(Stored data)
_ _ _
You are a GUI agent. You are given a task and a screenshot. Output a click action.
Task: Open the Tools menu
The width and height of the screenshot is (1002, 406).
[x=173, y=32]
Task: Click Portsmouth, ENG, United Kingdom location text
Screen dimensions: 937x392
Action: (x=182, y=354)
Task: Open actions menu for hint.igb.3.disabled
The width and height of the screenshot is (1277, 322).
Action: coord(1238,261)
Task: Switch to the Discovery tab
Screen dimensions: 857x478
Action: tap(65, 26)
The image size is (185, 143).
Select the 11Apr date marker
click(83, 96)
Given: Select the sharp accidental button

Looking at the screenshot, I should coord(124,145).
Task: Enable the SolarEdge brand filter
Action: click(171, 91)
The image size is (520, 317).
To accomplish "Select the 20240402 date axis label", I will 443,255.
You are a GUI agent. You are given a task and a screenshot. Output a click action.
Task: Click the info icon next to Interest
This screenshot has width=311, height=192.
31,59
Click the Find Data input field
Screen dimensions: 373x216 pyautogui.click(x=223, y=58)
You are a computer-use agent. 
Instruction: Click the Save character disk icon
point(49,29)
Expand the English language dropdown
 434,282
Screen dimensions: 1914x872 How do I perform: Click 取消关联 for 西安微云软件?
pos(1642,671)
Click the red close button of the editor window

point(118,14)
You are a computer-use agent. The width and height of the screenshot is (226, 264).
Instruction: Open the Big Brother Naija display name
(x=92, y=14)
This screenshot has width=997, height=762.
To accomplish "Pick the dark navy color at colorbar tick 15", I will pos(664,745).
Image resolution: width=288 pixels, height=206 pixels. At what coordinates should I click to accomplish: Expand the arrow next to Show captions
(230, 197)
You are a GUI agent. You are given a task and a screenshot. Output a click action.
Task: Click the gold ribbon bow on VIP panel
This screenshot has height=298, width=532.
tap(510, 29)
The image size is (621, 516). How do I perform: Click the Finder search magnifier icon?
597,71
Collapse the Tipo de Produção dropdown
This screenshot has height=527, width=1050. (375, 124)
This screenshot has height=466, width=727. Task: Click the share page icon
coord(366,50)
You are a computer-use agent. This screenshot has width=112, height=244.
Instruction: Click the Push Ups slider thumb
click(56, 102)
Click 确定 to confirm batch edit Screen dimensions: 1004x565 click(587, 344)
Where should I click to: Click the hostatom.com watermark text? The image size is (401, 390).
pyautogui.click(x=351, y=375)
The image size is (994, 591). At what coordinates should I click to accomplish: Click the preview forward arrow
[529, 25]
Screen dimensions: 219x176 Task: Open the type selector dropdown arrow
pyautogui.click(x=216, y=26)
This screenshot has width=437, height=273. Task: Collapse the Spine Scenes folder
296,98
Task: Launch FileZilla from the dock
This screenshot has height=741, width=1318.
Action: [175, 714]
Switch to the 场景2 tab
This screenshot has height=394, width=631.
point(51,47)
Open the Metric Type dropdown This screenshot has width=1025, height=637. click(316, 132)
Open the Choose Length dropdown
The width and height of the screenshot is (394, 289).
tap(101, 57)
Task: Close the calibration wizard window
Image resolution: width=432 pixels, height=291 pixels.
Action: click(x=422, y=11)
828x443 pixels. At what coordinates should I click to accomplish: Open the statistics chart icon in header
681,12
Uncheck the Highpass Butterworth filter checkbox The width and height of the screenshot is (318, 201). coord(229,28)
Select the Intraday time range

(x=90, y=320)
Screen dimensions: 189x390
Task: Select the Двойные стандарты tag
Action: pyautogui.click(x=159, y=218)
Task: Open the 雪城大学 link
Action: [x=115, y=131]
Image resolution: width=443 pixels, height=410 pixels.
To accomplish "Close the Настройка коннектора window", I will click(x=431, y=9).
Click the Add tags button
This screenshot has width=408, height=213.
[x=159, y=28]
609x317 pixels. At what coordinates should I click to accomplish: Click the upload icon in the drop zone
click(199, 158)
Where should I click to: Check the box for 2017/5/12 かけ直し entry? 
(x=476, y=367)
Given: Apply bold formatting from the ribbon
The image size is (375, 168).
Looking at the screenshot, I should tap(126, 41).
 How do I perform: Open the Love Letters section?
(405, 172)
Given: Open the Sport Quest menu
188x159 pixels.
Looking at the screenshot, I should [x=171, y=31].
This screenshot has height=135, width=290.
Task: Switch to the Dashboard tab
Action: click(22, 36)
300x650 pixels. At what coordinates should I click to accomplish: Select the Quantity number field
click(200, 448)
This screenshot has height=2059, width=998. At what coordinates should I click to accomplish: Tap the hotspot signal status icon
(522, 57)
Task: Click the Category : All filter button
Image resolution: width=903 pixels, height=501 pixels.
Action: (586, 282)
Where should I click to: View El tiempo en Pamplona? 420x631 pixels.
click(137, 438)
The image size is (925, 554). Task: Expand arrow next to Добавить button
_ _ _
» Task directions: The lines above, starting at the one with "Instruction: Click the Push Ups slider thumb" and ending at the one with "Task: Launch FileZilla from the dock", are the only ones to return, exactly as written.

» Response for this exercise:
Instruction: Click the Push Ups slider thumb
click(56, 102)
Click 确定 to confirm batch edit Screen dimensions: 1004x565 click(587, 344)
Where should I click to: Click the hostatom.com watermark text? The image size is (401, 390).
pyautogui.click(x=351, y=375)
The image size is (994, 591). At what coordinates should I click to accomplish: Click the preview forward arrow
[529, 25]
Screen dimensions: 219x176 Task: Open the type selector dropdown arrow
pyautogui.click(x=216, y=26)
This screenshot has width=437, height=273. Task: Collapse the Spine Scenes folder
296,98
Task: Launch FileZilla from the dock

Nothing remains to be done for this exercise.